> _Exercise details_
Can you write out every row below word for word, leaving the pictures out?

Stored entries
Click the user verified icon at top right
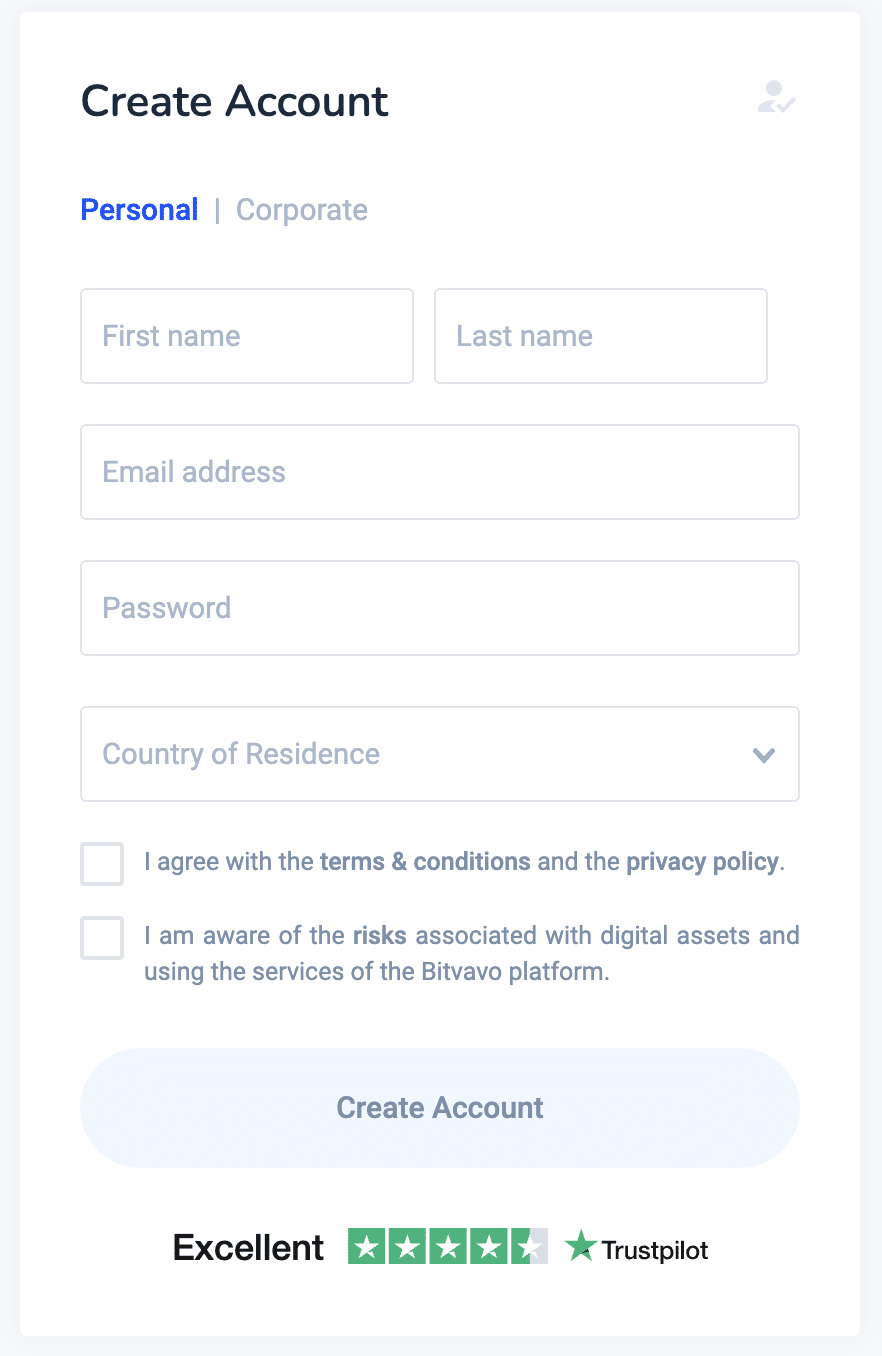The width and height of the screenshot is (882, 1356). [776, 98]
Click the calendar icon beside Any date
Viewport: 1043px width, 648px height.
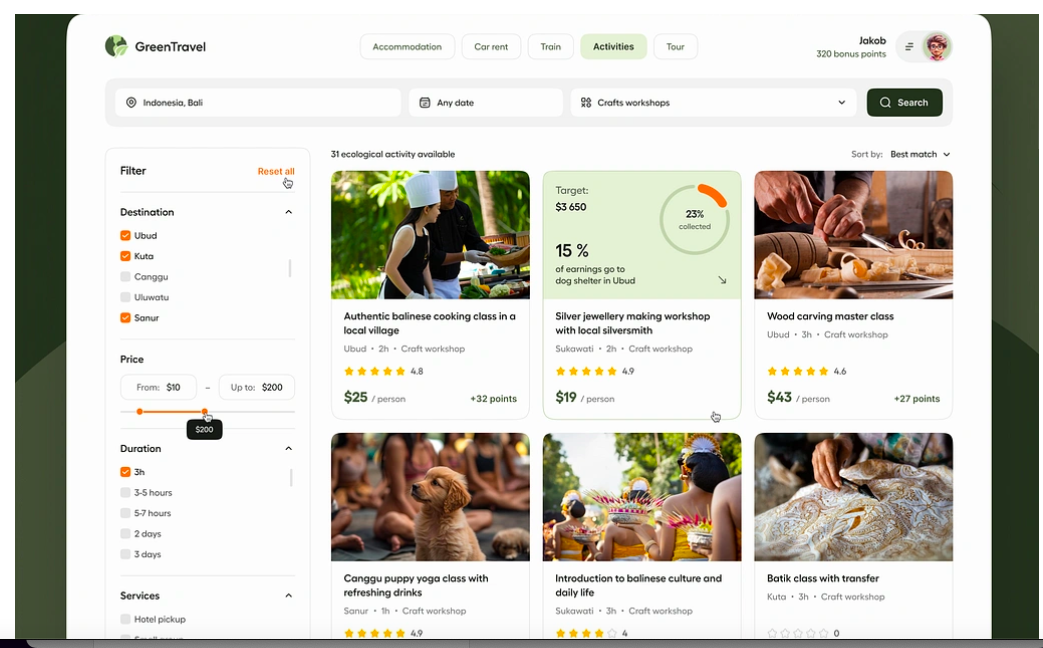[x=425, y=103]
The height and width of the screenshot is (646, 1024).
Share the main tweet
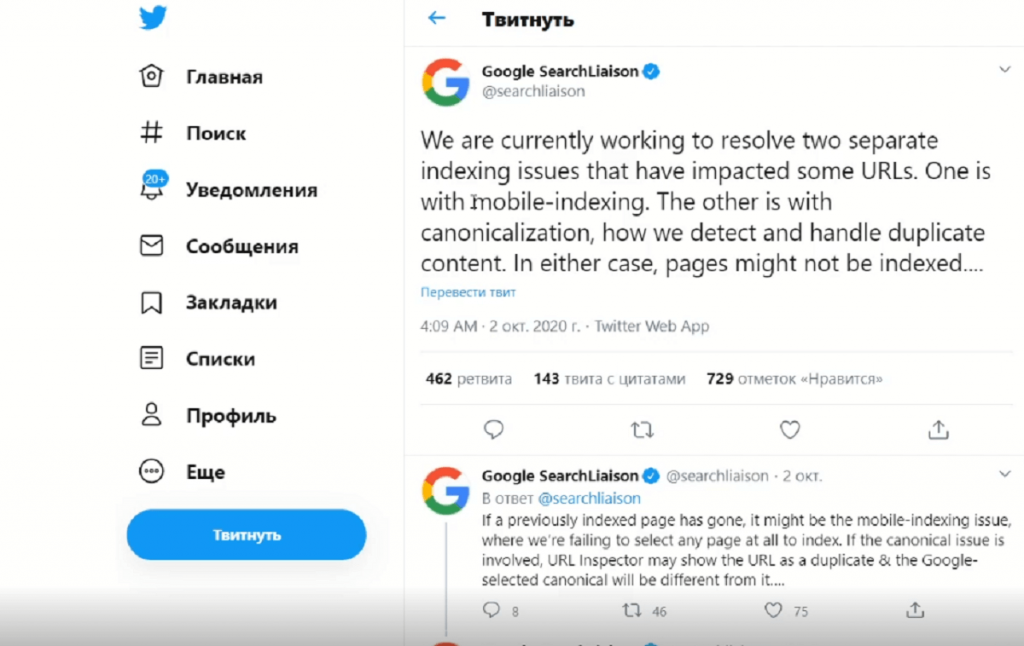pyautogui.click(x=938, y=429)
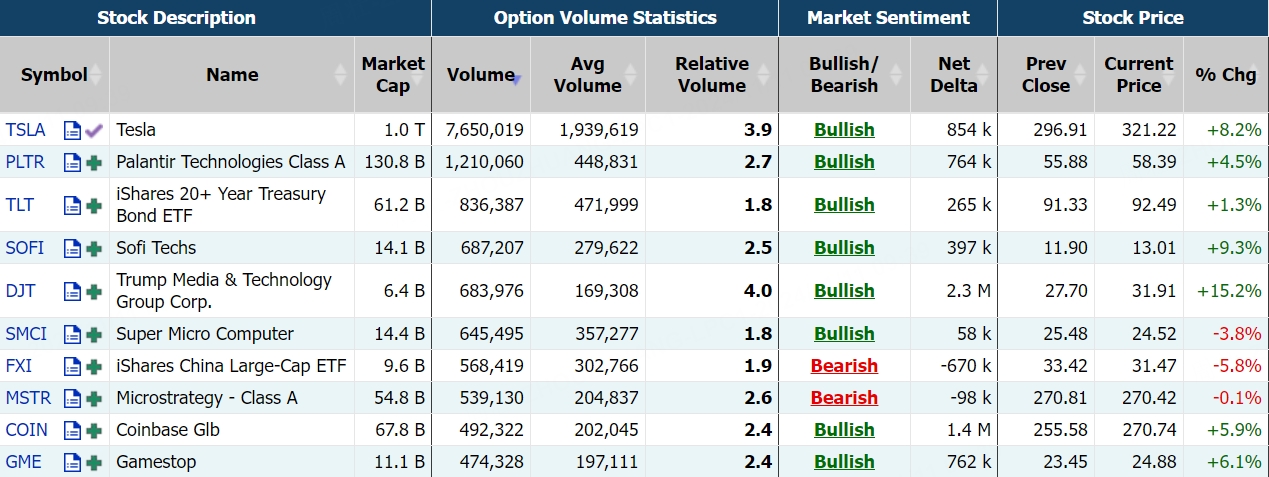Sort the table by Symbol column
1269x477 pixels.
point(54,75)
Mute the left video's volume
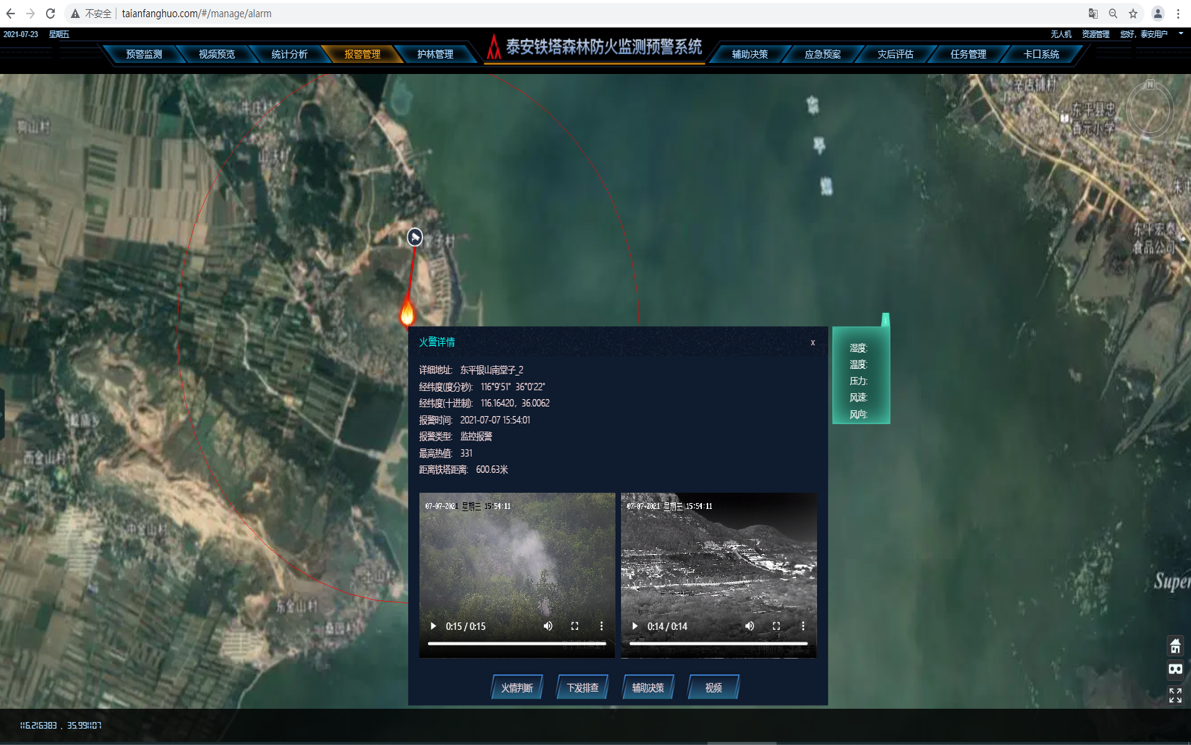The image size is (1191, 745). point(548,627)
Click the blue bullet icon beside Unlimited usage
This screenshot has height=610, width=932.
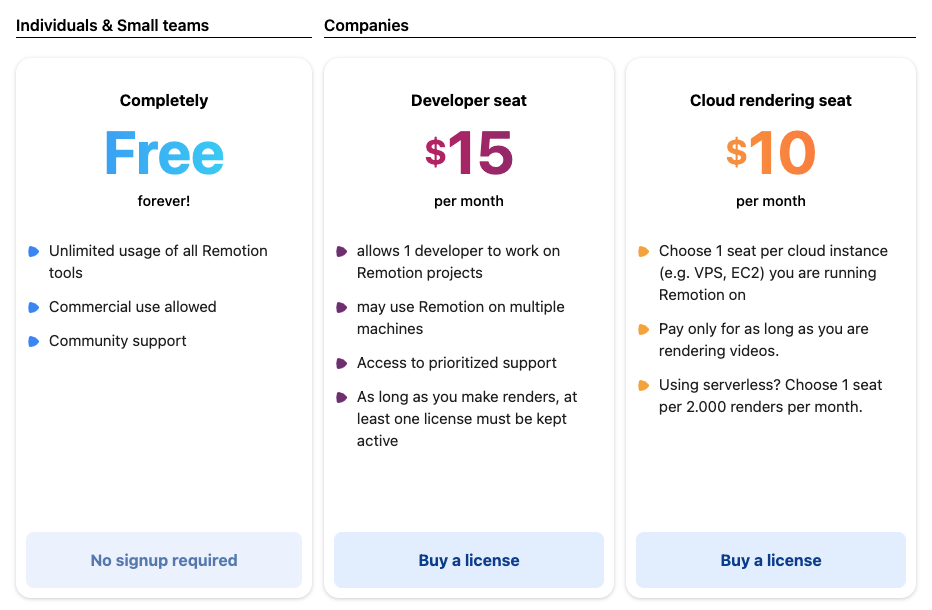(35, 251)
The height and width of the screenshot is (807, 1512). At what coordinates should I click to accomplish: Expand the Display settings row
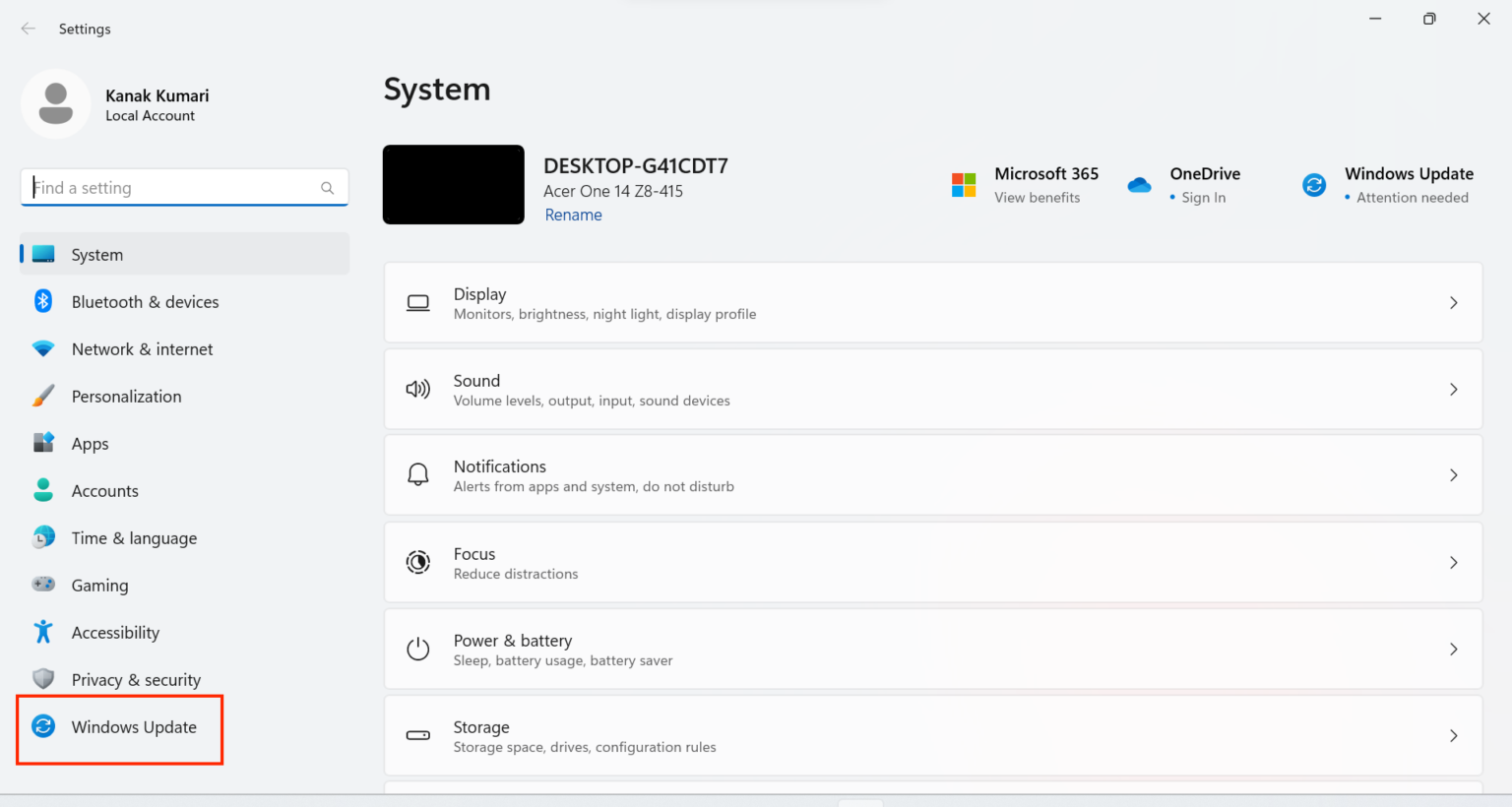[1454, 302]
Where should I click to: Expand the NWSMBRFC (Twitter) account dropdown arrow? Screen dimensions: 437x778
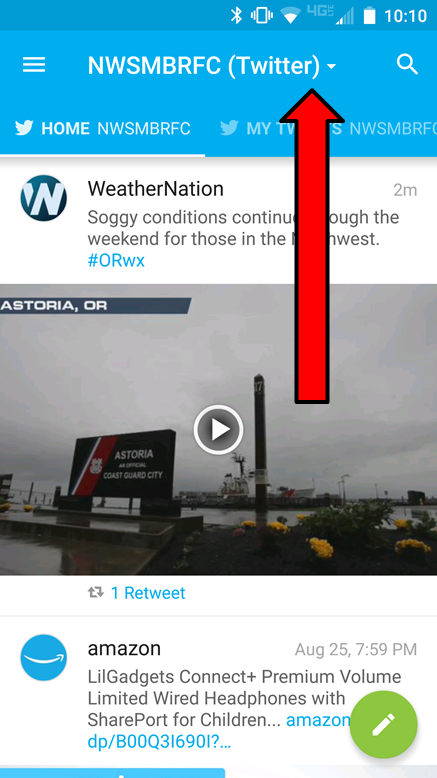(331, 66)
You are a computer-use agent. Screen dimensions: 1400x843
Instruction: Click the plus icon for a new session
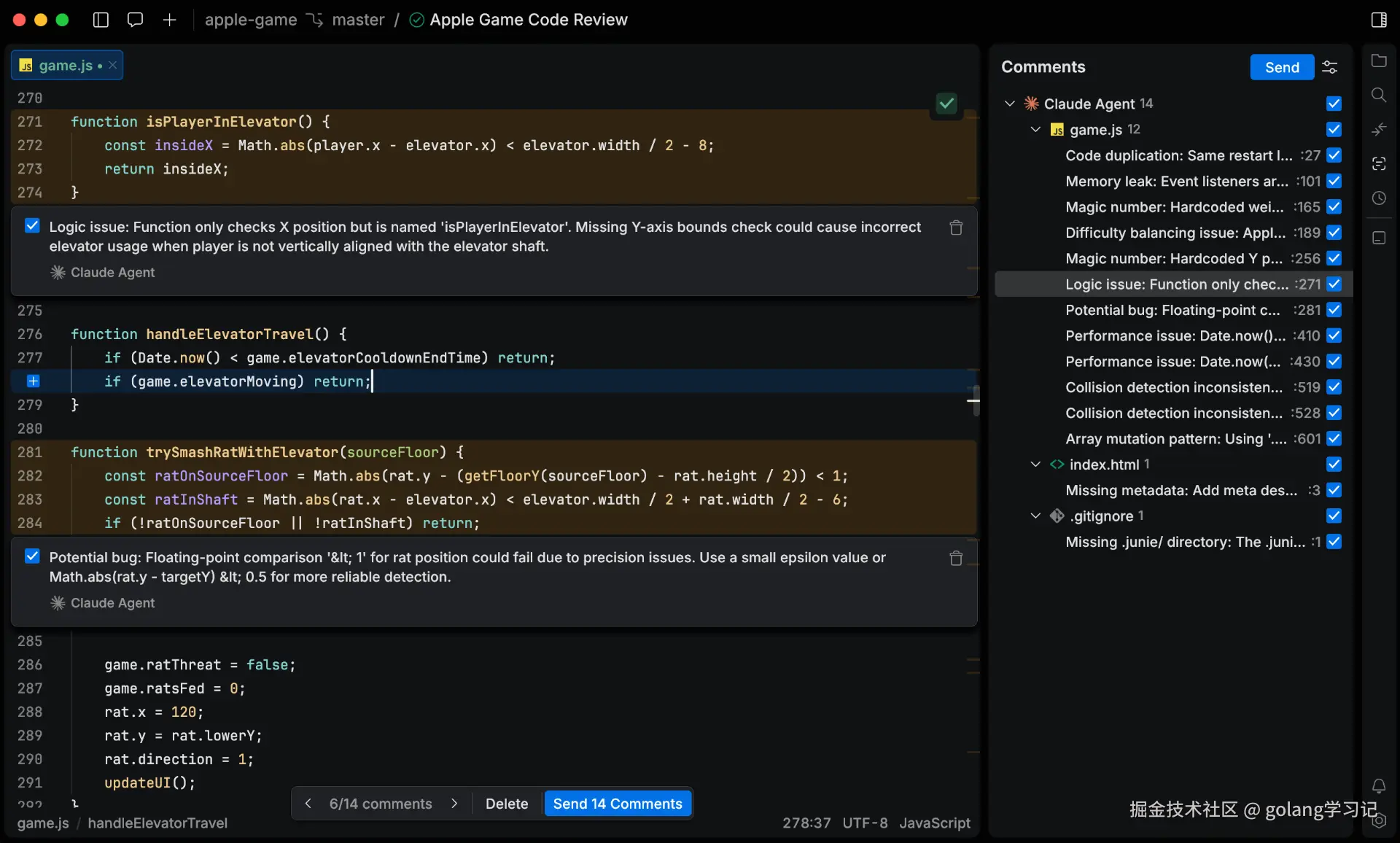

> _Exercise output_
Click the user verified icon at top right
The width and height of the screenshot is (882, 1356). [776, 98]
Click the calendar icon beside Any date
Viewport: 1043px width, 648px height.
[x=425, y=103]
The height and width of the screenshot is (646, 1024).
Share the main tweet
pyautogui.click(x=938, y=429)
Sort the table by Symbol column
1269x477 pixels.
point(54,75)
Mute the left video's volume
The image size is (1191, 745). point(548,627)
Click the blue bullet icon beside Unlimited usage
This screenshot has height=610, width=932.
(35, 251)
The height and width of the screenshot is (807, 1512). At what coordinates should I click to accomplish: Expand the Display settings row
[1454, 302]
Where should I click to: Expand the NWSMBRFC (Twitter) account dropdown arrow? Screen dimensions: 437x778
(331, 66)
You are a computer-use agent. Screen dimensions: 1400x843
Instruction: Click the plus icon for a new session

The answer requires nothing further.